··· Records for this exercise ···
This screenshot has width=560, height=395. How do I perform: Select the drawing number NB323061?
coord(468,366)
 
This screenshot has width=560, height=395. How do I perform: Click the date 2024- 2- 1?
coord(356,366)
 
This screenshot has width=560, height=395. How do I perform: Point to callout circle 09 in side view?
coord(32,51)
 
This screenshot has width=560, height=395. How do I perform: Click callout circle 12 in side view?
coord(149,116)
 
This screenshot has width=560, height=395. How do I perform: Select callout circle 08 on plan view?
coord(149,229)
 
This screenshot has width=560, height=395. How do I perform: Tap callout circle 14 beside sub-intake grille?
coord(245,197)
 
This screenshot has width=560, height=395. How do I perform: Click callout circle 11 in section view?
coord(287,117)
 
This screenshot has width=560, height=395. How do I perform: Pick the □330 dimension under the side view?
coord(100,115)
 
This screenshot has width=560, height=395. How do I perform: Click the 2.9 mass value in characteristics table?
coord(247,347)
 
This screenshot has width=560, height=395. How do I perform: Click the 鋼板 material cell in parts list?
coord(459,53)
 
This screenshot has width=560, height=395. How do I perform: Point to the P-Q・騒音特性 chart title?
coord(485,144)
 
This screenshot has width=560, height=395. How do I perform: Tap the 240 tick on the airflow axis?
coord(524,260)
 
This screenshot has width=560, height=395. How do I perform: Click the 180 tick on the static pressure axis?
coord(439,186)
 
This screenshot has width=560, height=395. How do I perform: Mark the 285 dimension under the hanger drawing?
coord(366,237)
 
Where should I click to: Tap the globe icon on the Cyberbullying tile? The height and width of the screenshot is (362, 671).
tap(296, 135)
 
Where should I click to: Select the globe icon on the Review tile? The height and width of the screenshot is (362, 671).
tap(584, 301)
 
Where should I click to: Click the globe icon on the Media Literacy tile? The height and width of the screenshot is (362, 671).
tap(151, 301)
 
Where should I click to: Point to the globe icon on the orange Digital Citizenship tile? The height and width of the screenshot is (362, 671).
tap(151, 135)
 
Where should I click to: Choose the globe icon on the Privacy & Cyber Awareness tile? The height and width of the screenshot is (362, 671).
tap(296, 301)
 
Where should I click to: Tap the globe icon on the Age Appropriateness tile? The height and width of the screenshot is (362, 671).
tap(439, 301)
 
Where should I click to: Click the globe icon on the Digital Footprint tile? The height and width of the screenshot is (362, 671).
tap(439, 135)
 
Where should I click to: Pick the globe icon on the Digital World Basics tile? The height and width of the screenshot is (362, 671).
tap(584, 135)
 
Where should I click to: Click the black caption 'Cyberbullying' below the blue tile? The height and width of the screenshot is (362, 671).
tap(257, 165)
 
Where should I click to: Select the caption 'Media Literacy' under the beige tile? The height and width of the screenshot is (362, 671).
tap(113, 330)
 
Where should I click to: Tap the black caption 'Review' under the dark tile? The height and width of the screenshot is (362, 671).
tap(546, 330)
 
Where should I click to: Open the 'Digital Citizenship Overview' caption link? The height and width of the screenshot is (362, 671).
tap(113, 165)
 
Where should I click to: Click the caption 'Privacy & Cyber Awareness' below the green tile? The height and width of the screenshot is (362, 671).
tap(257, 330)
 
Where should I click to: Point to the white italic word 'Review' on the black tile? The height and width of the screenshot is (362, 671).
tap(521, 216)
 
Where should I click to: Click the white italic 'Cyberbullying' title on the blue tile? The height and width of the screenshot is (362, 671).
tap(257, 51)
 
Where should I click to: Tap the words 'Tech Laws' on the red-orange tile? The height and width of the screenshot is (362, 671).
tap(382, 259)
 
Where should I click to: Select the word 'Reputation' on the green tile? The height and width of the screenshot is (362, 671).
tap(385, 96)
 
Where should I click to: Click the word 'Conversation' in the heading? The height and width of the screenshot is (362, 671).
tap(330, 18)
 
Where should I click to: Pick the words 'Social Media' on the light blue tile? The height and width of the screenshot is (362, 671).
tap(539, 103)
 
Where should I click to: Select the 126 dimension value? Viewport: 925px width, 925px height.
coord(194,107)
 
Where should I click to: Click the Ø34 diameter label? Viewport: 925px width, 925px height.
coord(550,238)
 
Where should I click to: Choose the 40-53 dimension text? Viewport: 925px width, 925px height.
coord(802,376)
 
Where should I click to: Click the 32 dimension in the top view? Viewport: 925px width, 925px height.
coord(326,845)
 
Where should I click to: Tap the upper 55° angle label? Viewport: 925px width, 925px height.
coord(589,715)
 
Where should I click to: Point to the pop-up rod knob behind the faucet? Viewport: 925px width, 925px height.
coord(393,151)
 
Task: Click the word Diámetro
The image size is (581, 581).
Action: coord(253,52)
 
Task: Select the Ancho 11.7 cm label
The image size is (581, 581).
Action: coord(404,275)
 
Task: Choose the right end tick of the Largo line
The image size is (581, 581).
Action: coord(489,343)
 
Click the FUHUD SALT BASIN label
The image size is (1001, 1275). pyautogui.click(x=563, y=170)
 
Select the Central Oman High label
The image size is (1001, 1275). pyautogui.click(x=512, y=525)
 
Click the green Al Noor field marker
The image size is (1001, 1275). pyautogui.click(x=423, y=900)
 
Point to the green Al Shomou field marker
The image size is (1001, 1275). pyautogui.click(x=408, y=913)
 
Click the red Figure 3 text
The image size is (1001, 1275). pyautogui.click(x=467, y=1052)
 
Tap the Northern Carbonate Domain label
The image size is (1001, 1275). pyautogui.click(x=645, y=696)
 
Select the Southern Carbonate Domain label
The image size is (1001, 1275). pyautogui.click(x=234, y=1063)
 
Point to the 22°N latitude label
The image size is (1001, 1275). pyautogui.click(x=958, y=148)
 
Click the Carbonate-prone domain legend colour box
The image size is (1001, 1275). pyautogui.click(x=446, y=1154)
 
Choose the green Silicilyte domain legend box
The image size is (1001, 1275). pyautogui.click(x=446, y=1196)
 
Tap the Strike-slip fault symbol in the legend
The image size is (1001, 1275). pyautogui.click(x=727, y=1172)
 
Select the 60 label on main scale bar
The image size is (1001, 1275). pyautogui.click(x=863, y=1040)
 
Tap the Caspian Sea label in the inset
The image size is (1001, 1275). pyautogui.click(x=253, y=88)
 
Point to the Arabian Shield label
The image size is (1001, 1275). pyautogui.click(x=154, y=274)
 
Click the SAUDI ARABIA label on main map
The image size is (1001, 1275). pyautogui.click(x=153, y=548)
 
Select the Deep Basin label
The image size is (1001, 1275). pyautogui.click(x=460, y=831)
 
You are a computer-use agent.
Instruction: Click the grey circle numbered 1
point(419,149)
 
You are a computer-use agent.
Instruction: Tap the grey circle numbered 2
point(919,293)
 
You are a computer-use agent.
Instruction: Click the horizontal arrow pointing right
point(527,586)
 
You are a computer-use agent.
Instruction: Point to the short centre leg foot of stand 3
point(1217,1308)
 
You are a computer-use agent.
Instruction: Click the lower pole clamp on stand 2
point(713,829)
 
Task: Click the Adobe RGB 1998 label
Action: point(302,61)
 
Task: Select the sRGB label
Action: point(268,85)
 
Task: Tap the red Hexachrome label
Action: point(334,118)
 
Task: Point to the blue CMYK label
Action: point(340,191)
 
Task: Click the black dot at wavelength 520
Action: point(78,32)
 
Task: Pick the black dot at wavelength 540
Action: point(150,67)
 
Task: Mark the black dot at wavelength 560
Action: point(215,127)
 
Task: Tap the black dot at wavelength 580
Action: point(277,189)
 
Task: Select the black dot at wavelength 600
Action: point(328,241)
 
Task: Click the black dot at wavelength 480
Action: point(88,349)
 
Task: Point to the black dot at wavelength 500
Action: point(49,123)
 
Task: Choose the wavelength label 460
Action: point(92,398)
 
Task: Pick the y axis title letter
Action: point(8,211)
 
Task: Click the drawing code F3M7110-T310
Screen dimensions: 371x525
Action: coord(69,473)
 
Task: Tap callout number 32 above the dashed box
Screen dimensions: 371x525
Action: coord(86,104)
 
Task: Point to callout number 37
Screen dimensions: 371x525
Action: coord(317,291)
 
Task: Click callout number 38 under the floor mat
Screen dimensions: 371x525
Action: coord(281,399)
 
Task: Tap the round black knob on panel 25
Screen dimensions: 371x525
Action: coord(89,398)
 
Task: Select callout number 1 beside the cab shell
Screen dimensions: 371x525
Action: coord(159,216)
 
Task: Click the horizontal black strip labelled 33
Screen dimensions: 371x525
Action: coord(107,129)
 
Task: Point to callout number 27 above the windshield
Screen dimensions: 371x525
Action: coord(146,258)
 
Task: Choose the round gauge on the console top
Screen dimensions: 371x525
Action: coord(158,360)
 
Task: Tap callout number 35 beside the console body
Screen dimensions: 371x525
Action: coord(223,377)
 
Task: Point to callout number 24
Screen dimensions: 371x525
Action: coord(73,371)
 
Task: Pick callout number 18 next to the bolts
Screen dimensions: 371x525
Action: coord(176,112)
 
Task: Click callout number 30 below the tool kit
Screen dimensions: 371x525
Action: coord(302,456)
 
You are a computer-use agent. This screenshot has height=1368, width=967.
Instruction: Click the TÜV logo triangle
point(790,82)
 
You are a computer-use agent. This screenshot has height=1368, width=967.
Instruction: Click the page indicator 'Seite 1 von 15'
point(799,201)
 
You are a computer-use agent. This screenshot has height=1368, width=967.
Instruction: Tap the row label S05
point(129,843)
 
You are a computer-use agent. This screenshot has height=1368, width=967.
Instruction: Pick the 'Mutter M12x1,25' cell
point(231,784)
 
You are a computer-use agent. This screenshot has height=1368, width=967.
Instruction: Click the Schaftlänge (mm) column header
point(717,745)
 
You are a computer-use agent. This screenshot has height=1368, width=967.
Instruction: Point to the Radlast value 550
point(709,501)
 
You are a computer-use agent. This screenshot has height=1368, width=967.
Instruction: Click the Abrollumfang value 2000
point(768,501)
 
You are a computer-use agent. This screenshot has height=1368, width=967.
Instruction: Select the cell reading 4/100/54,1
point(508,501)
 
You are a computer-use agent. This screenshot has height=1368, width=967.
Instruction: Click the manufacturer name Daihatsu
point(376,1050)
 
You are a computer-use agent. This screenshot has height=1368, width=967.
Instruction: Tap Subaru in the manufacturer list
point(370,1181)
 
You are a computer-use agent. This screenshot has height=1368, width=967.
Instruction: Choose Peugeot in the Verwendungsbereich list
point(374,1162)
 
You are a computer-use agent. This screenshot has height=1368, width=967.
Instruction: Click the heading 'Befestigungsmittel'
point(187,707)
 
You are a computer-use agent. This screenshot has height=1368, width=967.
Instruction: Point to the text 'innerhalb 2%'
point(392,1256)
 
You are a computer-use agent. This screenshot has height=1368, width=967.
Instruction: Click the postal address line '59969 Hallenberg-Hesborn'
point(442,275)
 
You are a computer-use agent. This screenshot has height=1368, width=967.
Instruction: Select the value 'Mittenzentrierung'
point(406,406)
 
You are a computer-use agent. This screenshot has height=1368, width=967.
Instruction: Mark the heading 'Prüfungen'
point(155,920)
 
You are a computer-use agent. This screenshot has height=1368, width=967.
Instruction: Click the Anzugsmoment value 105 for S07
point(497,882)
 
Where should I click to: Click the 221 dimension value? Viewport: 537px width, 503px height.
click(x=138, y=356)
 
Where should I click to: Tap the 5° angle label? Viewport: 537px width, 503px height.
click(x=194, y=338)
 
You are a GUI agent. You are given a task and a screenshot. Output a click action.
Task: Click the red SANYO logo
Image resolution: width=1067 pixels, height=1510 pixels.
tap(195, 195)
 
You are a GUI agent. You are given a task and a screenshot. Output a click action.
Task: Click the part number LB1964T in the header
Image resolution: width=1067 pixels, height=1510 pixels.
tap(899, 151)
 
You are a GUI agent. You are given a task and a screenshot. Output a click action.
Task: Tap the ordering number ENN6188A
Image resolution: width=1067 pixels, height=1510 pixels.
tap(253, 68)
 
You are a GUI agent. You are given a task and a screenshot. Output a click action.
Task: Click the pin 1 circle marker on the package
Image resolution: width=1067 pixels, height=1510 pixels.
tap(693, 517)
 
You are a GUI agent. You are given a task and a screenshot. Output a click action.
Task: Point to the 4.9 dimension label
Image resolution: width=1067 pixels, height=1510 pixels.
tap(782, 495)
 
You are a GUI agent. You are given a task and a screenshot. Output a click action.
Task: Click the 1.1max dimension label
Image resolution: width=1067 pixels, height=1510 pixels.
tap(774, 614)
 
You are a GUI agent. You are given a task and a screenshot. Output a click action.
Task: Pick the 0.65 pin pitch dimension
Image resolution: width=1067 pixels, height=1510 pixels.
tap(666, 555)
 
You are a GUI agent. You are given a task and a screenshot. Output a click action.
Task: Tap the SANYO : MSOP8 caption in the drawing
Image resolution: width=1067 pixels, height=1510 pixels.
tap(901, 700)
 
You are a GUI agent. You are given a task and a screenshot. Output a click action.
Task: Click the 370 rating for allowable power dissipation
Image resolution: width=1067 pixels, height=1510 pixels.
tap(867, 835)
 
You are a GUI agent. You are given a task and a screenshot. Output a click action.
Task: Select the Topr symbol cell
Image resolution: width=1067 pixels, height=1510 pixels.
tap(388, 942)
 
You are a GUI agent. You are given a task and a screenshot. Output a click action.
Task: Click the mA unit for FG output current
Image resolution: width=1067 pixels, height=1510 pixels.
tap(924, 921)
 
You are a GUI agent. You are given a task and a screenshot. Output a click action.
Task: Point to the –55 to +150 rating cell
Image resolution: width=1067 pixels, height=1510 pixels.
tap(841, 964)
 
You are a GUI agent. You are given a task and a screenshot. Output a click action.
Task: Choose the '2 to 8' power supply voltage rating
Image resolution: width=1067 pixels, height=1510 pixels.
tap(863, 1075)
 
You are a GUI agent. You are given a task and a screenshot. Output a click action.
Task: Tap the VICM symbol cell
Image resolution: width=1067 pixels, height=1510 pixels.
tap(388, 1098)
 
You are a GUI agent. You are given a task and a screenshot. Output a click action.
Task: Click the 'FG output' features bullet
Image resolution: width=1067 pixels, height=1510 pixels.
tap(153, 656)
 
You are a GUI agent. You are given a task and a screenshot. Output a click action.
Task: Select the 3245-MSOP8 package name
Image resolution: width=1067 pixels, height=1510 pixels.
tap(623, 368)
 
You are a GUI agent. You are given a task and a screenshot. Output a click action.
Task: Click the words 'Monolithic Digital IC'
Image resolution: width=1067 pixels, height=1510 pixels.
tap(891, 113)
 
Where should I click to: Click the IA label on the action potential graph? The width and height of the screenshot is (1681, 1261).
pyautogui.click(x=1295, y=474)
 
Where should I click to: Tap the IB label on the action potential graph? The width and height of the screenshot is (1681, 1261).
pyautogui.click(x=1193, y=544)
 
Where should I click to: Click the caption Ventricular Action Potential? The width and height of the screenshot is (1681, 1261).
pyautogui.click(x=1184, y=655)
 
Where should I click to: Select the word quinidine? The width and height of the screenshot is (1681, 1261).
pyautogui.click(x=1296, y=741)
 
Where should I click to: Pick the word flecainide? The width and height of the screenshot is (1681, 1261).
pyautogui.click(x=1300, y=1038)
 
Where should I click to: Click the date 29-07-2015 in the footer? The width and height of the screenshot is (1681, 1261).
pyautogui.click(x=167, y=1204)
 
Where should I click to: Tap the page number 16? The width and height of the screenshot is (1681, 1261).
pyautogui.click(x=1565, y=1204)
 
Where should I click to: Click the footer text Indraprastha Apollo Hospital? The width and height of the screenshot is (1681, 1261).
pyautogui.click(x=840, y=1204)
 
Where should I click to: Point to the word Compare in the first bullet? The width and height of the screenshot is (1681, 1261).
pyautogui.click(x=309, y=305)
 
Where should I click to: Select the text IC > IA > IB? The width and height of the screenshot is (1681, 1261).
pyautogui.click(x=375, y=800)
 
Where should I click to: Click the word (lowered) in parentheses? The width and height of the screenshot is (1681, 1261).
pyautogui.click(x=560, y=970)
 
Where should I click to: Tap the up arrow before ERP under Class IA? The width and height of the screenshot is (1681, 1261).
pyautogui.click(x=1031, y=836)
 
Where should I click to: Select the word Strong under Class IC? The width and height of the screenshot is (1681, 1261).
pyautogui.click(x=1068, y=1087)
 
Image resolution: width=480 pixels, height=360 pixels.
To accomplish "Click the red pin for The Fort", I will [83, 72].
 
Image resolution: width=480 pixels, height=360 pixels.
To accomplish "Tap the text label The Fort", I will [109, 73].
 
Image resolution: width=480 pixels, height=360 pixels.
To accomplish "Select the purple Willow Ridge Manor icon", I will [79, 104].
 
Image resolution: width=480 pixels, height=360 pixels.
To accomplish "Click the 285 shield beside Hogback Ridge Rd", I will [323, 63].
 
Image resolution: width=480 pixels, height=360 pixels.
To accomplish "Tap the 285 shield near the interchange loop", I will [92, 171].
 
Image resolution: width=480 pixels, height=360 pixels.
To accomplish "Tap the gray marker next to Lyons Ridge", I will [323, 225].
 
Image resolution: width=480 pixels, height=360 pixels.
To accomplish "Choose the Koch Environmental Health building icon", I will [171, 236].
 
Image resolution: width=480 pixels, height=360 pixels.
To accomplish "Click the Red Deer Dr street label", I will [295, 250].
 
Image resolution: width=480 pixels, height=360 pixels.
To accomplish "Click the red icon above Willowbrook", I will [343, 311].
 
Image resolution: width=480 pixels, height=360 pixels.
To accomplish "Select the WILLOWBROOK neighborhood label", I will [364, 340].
···
Extract the listing verbatim, starting with its first line and going on through the line that contains "coord(439,186)".

This screenshot has width=560, height=395. How do I perform: Select the drawing number NB323061?
coord(468,366)
 
This screenshot has width=560, height=395. How do I perform: Click the date 2024- 2- 1?
coord(356,366)
 
This screenshot has width=560, height=395. How do I perform: Point to callout circle 09 in side view?
coord(32,51)
 
This screenshot has width=560, height=395. How do I perform: Click callout circle 12 in side view?
coord(149,116)
 
This screenshot has width=560, height=395. How do I perform: Select callout circle 08 on plan view?
coord(149,229)
 
This screenshot has width=560, height=395. How do I perform: Tap callout circle 14 beside sub-intake grille?
coord(245,197)
 
This screenshot has width=560, height=395. How do I perform: Click callout circle 11 in section view?
coord(287,117)
 
This screenshot has width=560, height=395. How do I perform: Pick the □330 dimension under the side view?
coord(100,115)
 
This screenshot has width=560, height=395. How do I perform: Click the 2.9 mass value in characteristics table?
coord(247,347)
 
This screenshot has width=560, height=395. How do I perform: Click the 鋼板 material cell in parts list?
coord(459,53)
 
This screenshot has width=560, height=395. How do I perform: Point to the P-Q・騒音特性 chart title?
coord(485,144)
 
This screenshot has width=560, height=395. How do I perform: Tap the 240 tick on the airflow axis?
coord(524,260)
 
This screenshot has width=560, height=395. How do I perform: Click the 180 tick on the static pressure axis?
coord(439,186)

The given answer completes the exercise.